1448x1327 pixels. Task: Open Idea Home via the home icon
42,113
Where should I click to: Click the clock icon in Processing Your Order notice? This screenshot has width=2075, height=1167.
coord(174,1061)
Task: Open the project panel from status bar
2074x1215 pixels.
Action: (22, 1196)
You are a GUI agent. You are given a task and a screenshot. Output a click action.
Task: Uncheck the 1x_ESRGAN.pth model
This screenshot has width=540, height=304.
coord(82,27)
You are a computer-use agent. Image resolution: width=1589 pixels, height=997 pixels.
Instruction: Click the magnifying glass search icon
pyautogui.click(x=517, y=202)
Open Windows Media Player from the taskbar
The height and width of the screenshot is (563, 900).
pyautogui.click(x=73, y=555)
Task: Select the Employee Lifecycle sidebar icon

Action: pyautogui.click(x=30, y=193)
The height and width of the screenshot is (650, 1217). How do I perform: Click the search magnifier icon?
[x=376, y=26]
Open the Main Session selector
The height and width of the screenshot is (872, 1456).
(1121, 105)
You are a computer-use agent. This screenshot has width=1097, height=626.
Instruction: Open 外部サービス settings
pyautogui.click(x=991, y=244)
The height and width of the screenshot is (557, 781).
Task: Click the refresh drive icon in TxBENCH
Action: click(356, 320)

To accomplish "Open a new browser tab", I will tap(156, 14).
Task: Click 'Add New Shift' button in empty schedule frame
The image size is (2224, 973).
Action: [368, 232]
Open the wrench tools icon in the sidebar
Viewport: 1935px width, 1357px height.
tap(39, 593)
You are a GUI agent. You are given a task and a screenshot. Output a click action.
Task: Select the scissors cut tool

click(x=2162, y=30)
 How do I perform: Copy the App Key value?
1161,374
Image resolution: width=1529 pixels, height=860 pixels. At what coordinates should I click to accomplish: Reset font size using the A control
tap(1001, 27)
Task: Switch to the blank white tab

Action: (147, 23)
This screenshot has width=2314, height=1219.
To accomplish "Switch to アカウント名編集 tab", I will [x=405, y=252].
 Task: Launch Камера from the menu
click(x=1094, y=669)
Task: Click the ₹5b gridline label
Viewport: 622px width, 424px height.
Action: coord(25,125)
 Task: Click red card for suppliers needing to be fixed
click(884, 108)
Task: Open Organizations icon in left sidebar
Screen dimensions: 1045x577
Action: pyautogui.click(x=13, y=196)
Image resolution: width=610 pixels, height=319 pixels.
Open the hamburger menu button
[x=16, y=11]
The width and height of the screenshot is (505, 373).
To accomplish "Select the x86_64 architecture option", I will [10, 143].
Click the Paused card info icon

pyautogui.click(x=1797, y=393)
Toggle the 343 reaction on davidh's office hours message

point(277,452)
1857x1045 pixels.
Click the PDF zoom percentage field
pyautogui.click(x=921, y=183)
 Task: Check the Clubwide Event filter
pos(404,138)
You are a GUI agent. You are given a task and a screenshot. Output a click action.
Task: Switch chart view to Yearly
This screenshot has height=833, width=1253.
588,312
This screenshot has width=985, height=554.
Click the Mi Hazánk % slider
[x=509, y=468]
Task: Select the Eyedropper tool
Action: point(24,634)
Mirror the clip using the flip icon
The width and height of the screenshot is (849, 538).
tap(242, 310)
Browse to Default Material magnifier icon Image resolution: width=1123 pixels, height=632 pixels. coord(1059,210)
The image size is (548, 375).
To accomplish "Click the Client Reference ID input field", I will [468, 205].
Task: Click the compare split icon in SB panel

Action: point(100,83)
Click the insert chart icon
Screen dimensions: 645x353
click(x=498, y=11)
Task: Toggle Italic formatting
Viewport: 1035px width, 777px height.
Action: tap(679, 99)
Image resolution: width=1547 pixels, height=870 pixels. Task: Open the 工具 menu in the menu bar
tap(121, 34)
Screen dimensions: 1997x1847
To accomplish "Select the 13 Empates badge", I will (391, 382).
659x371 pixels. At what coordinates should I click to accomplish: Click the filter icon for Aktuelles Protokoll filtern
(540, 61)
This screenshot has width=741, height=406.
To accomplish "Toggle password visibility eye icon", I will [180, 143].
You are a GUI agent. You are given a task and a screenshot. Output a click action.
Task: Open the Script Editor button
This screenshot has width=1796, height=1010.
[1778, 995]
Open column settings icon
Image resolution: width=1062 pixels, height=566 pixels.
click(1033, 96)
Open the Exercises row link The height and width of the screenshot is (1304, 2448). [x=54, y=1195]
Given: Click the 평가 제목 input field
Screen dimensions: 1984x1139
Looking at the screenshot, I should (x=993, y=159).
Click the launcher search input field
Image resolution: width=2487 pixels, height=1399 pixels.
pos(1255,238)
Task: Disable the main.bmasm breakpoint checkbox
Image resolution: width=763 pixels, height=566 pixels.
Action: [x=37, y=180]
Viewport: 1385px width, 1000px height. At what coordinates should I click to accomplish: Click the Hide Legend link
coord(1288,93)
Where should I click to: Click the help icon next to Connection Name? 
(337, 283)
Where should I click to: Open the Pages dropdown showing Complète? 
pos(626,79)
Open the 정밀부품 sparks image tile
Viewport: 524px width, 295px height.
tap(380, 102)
===============
Go through the records above and, whenever a line includes the word "computer", copy it.

You are a computer-use agent. Image resolution: width=1589 pixels, height=997 pixels.
You are a computer-use agent. This screenshot has width=1097, height=626.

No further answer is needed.